*Work instruction*
In the data below, which lines hold the word "logo"? Copy them.

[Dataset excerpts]

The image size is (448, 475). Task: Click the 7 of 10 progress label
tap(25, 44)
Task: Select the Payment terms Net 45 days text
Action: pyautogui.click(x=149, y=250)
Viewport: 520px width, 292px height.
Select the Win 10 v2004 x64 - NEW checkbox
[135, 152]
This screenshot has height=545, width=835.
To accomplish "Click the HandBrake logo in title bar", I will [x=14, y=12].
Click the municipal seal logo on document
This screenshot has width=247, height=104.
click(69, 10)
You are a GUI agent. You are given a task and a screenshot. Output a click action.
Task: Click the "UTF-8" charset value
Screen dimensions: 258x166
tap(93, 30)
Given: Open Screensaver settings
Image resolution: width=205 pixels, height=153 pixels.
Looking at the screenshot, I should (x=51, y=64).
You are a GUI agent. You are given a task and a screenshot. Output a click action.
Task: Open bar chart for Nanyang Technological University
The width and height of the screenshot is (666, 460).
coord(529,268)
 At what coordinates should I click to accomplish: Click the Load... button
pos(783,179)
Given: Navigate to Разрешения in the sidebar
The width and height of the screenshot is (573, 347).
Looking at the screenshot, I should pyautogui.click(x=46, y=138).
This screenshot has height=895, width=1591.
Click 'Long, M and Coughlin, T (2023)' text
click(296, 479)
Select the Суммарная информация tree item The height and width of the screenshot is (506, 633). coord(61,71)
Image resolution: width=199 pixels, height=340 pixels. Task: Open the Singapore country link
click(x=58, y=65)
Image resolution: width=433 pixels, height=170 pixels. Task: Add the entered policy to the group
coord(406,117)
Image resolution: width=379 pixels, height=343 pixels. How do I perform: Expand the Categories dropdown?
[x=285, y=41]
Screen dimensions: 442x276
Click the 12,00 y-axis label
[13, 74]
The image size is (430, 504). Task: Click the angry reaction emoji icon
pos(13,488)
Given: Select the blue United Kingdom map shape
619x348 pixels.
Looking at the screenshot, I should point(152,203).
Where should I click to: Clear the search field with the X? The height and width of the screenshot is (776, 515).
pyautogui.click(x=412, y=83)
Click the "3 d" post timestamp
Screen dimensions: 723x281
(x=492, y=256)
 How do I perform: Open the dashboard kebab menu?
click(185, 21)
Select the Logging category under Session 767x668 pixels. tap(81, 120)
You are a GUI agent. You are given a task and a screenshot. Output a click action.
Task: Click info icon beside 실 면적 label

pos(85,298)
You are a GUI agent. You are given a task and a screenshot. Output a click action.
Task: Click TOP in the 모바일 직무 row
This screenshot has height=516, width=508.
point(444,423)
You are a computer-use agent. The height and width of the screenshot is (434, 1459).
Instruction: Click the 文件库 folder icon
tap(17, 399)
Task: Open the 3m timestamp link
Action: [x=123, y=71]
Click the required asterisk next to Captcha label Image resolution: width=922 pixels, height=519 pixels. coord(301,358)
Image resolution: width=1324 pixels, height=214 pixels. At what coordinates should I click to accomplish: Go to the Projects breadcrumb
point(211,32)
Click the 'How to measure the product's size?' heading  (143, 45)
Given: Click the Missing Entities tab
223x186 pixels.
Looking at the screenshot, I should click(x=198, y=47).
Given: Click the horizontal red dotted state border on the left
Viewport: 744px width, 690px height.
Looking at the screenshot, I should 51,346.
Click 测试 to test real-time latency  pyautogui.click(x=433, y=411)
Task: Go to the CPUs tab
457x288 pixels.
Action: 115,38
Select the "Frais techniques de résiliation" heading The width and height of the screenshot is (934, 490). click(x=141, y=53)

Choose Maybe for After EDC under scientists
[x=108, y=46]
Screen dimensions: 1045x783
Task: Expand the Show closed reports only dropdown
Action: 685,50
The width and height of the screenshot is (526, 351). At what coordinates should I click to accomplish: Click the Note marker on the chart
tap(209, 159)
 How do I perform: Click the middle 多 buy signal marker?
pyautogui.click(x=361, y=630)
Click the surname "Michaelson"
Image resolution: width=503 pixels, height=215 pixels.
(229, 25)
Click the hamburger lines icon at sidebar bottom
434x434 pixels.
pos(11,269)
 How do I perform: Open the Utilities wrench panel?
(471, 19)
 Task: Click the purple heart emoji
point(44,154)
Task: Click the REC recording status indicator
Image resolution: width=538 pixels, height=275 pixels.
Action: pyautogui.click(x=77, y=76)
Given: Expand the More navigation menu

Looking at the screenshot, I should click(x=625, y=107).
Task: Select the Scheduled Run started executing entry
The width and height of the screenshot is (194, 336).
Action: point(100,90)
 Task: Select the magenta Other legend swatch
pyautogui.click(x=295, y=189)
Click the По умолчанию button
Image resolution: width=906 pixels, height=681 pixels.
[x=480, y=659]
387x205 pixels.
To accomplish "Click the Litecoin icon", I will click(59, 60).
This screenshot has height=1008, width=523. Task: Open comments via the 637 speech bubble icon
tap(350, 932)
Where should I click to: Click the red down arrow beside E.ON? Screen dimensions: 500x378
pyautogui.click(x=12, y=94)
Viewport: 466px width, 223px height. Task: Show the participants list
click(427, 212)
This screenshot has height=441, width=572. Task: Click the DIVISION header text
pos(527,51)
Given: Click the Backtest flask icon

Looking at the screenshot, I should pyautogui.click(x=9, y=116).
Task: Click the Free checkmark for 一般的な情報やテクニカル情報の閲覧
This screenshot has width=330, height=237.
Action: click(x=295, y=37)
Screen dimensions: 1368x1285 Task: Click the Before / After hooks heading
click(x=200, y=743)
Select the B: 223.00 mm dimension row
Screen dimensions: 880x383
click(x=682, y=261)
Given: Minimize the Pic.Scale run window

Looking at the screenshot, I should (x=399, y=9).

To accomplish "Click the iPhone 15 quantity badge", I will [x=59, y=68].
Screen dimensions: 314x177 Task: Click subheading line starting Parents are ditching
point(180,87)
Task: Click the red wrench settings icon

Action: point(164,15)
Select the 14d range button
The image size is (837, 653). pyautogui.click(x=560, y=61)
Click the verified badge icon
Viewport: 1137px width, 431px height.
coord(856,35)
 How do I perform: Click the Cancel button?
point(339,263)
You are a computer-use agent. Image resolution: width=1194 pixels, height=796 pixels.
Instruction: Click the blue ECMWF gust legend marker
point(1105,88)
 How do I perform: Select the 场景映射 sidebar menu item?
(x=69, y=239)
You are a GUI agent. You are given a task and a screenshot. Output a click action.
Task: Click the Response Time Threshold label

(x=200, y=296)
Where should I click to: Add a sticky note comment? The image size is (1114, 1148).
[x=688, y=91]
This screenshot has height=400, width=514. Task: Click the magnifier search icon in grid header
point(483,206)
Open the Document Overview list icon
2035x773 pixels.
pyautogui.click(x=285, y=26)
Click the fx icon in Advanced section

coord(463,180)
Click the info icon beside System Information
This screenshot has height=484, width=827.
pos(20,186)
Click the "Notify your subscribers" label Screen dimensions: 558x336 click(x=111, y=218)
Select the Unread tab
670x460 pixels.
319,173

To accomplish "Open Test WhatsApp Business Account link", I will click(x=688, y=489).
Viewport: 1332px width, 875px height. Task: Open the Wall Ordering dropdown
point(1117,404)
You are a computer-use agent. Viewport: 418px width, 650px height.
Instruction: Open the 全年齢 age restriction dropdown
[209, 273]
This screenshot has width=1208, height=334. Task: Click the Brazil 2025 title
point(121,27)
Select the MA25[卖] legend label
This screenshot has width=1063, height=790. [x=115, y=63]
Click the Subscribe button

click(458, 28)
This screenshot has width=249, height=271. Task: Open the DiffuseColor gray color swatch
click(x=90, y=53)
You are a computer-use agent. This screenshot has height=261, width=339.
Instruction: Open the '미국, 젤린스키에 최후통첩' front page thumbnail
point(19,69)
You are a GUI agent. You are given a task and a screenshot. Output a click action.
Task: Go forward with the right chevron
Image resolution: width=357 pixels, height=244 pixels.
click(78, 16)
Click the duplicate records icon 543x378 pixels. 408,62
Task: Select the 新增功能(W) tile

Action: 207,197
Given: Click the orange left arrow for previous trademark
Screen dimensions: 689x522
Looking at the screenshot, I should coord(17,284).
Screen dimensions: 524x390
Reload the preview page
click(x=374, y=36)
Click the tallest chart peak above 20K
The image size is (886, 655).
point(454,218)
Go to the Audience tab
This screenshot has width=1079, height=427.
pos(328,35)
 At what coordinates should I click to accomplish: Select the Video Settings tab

*Exercise output*
To accomplish "Click the HandBrake logo in title bar", I will [x=14, y=12].
Click the municipal seal logo on document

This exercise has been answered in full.